■ **Task brief**: When the word "toolbar" shows up in a line of the records below, copy that line.

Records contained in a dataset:
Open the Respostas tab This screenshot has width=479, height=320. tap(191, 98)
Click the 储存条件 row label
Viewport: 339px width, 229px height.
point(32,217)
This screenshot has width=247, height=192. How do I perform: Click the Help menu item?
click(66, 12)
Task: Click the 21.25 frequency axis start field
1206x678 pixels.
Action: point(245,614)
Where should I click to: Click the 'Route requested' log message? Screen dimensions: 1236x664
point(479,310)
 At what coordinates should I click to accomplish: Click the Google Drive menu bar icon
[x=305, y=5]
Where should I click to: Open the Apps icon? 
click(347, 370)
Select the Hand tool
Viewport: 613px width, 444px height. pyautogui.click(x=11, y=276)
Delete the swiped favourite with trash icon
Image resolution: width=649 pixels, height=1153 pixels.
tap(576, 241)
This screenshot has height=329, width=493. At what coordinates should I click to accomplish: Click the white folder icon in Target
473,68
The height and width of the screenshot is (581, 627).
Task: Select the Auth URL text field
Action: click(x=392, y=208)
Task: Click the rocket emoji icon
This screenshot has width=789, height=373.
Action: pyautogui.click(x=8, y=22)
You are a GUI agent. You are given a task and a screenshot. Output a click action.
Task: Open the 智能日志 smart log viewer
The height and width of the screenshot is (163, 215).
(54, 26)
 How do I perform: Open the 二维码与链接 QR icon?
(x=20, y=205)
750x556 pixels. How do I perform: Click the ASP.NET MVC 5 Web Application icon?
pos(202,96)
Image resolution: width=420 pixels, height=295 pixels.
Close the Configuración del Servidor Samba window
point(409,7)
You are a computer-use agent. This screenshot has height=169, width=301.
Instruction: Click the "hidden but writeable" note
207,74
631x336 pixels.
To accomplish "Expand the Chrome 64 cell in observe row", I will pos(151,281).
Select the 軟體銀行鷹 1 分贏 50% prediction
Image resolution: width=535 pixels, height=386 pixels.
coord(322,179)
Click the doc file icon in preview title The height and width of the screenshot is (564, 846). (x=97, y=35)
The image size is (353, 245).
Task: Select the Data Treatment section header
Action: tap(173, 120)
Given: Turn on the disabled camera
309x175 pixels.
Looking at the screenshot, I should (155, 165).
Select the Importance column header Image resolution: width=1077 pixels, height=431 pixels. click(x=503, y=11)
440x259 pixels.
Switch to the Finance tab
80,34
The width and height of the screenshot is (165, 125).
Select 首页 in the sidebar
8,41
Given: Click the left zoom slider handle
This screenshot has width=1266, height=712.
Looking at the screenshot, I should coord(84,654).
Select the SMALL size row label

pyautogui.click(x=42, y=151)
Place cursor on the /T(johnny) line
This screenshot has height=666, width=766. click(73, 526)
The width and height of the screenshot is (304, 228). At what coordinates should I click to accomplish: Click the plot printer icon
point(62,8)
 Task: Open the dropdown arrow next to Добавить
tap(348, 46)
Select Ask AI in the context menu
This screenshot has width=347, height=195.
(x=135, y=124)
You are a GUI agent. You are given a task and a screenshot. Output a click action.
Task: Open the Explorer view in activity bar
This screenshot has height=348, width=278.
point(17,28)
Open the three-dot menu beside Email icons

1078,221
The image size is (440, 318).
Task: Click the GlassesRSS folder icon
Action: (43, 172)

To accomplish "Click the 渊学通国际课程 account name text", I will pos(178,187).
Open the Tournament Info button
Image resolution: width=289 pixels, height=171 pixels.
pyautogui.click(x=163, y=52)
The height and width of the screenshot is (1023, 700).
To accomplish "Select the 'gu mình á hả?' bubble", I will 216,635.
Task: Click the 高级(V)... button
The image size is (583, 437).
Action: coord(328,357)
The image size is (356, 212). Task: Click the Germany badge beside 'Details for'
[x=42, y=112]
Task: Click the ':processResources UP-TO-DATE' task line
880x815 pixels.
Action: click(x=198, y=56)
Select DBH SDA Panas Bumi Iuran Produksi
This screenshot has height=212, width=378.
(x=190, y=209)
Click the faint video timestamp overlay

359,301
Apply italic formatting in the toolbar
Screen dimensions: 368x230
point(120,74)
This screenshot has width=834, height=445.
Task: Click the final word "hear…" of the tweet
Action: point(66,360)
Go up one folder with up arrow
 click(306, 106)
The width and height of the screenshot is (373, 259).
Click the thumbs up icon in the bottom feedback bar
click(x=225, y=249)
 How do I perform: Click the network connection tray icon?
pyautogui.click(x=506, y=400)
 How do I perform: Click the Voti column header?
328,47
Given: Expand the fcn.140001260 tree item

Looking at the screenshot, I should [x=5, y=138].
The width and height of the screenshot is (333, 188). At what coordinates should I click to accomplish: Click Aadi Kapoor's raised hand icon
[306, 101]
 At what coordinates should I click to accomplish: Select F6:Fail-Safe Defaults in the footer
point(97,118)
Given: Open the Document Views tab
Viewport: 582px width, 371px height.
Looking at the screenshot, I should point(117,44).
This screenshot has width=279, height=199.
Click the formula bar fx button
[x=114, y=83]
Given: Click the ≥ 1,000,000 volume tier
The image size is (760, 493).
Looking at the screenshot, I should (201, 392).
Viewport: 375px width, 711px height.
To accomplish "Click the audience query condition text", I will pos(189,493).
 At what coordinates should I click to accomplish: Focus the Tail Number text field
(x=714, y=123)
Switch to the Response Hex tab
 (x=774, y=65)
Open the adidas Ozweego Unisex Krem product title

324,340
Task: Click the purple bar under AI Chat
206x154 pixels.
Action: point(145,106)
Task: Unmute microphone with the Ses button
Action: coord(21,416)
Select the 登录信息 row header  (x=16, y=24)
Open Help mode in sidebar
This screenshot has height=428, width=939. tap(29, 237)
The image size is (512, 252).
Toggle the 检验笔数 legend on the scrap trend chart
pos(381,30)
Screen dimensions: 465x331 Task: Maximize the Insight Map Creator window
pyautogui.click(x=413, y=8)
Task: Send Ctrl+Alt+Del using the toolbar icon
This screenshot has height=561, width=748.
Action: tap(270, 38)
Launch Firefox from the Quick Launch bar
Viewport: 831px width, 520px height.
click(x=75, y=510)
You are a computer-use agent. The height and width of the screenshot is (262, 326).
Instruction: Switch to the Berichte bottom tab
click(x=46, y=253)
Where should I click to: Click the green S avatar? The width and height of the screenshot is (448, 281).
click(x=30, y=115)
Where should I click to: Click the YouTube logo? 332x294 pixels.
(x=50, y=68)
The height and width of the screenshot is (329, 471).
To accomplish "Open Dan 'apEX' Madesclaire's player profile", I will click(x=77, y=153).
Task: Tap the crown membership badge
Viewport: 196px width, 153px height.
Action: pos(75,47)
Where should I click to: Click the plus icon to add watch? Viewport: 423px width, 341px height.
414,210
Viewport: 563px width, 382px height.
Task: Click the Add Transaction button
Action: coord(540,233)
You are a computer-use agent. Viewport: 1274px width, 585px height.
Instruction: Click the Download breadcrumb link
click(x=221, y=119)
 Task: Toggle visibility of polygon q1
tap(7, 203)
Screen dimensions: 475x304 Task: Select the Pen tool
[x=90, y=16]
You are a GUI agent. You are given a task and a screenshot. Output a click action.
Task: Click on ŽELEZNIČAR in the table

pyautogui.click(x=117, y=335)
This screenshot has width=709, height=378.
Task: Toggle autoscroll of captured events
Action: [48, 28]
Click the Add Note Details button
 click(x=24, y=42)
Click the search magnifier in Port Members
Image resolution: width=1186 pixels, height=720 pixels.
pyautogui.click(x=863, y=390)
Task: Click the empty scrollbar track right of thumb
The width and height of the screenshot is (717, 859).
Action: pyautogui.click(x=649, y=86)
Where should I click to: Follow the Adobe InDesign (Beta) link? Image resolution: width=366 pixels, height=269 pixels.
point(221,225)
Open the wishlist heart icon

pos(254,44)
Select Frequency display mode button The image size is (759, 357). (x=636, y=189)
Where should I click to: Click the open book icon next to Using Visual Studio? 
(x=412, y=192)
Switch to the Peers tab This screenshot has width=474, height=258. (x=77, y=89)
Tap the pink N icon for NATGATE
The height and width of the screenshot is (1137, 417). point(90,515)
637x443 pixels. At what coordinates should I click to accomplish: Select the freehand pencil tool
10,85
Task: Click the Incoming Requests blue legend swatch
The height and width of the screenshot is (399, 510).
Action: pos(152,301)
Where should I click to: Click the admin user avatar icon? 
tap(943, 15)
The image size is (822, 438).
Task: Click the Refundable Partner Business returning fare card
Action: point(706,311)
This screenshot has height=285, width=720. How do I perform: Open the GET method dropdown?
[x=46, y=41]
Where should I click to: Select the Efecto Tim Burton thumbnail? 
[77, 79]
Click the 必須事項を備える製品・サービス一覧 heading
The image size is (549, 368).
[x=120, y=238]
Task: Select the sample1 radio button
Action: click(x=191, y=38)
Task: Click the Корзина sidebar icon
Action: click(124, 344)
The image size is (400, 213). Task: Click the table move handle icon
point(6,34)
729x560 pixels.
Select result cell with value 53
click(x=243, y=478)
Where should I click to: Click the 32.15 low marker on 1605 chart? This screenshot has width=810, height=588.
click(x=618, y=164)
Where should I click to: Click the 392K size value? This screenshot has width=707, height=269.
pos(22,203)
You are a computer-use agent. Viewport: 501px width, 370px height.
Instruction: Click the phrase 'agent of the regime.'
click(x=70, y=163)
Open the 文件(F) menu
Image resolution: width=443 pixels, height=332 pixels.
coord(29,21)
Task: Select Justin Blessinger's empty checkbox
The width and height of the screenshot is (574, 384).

■ **Written answer**:
Apply italic formatting in the toolbar
Task: Send Ctrl+Alt+Del using the toolbar icon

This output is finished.